Required action>
Repeat the listing beneath this line exactly, keeping every character.
***
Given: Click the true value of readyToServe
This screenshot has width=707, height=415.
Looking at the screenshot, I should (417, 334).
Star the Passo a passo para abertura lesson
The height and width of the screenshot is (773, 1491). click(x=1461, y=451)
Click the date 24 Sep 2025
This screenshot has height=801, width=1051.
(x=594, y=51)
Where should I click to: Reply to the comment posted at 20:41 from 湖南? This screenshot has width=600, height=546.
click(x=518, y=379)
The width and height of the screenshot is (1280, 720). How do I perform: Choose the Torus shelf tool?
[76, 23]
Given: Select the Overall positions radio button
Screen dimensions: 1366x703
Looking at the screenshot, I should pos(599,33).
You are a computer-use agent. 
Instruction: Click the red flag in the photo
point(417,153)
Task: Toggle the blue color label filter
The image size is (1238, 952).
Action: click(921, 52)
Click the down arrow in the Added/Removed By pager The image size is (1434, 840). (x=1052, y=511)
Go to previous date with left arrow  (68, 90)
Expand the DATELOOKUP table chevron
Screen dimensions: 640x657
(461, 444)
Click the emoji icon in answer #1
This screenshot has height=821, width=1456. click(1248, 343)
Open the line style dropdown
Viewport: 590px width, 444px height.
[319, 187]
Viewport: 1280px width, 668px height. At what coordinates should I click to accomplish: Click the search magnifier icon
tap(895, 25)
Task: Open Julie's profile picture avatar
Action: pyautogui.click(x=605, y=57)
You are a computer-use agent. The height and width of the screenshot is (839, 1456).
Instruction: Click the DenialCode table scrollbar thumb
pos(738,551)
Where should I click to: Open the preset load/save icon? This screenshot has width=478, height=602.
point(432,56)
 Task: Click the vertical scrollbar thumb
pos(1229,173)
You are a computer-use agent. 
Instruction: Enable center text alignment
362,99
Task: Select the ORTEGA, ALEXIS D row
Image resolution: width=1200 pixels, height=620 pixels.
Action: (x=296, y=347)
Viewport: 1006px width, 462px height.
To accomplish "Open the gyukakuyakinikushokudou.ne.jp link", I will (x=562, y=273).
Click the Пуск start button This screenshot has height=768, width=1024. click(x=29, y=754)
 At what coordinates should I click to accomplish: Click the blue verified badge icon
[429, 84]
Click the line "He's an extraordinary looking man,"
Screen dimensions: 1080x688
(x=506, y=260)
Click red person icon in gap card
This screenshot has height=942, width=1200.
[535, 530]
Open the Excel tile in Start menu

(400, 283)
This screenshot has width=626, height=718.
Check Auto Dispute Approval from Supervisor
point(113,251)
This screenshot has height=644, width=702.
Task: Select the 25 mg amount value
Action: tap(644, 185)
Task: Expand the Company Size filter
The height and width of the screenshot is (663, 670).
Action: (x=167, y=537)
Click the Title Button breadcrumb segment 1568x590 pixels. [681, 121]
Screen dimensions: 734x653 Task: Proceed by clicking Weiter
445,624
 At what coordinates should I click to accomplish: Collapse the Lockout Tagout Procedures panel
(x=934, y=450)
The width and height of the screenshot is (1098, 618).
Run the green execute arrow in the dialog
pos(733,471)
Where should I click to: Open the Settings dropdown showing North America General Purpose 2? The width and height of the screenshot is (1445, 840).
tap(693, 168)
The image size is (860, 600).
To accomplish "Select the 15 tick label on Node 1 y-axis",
***
Finished exercise>
Given: Click the true value of readyToServe
This screenshot has width=707, height=415.
Looking at the screenshot, I should (417, 334).
Star the Passo a passo para abertura lesson
The height and width of the screenshot is (773, 1491). click(x=1461, y=451)
Click the date 24 Sep 2025
This screenshot has height=801, width=1051.
(x=594, y=51)
Where should I click to: Reply to the comment posted at 20:41 from 湖南? This screenshot has width=600, height=546.
click(x=518, y=379)
The width and height of the screenshot is (1280, 720). How do I perform: Choose the Torus shelf tool?
[76, 23]
Given: Select the Overall positions radio button
Screen dimensions: 1366x703
Looking at the screenshot, I should pos(599,33).
You are a computer-use agent. 
Instruction: Click the red flag in the photo
point(417,153)
Task: Toggle the blue color label filter
The image size is (1238, 952).
Action: click(921, 52)
Click the down arrow in the Added/Removed By pager The image size is (1434, 840). (x=1052, y=511)
Go to previous date with left arrow  (68, 90)
Expand the DATELOOKUP table chevron
Screen dimensions: 640x657
(461, 444)
Click the emoji icon in answer #1
This screenshot has height=821, width=1456. click(1248, 343)
Open the line style dropdown
Viewport: 590px width, 444px height.
[319, 187]
Viewport: 1280px width, 668px height. At what coordinates should I click to accomplish: Click the search magnifier icon
tap(895, 25)
Task: Open Julie's profile picture avatar
Action: pyautogui.click(x=605, y=57)
You are a computer-use agent. The height and width of the screenshot is (839, 1456).
Instruction: Click the DenialCode table scrollbar thumb
pos(738,551)
Where should I click to: Open the preset load/save icon? This screenshot has width=478, height=602.
point(432,56)
 Task: Click the vertical scrollbar thumb
pos(1229,173)
You are a computer-use agent. 
Instruction: Enable center text alignment
362,99
Task: Select the ORTEGA, ALEXIS D row
Image resolution: width=1200 pixels, height=620 pixels.
Action: (x=296, y=347)
Viewport: 1006px width, 462px height.
To accomplish "Open the gyukakuyakinikushokudou.ne.jp link", I will (x=562, y=273).
Click the Пуск start button This screenshot has height=768, width=1024. click(x=29, y=754)
 At what coordinates should I click to accomplish: Click the blue verified badge icon
[429, 84]
Click the line "He's an extraordinary looking man,"
Screen dimensions: 1080x688
(x=506, y=260)
Click red person icon in gap card
This screenshot has height=942, width=1200.
[535, 530]
Open the Excel tile in Start menu

(400, 283)
This screenshot has width=626, height=718.
Check Auto Dispute Approval from Supervisor
point(113,251)
This screenshot has height=644, width=702.
Task: Select the 25 mg amount value
Action: tap(644, 185)
Task: Expand the Company Size filter
The height and width of the screenshot is (663, 670).
Action: (x=167, y=537)
Click the Title Button breadcrumb segment 1568x590 pixels. [681, 121]
Screen dimensions: 734x653 Task: Proceed by clicking Weiter
445,624
 At what coordinates should I click to accomplish: Collapse the Lockout Tagout Procedures panel
(x=934, y=450)
The width and height of the screenshot is (1098, 618).
Run the green execute arrow in the dialog
pos(733,471)
Where should I click to: Open the Settings dropdown showing North America General Purpose 2? The width and height of the screenshot is (1445, 840).
tap(693, 168)
The image size is (860, 600).
To accomplish "Select the 15 tick label on Node 1 y-axis",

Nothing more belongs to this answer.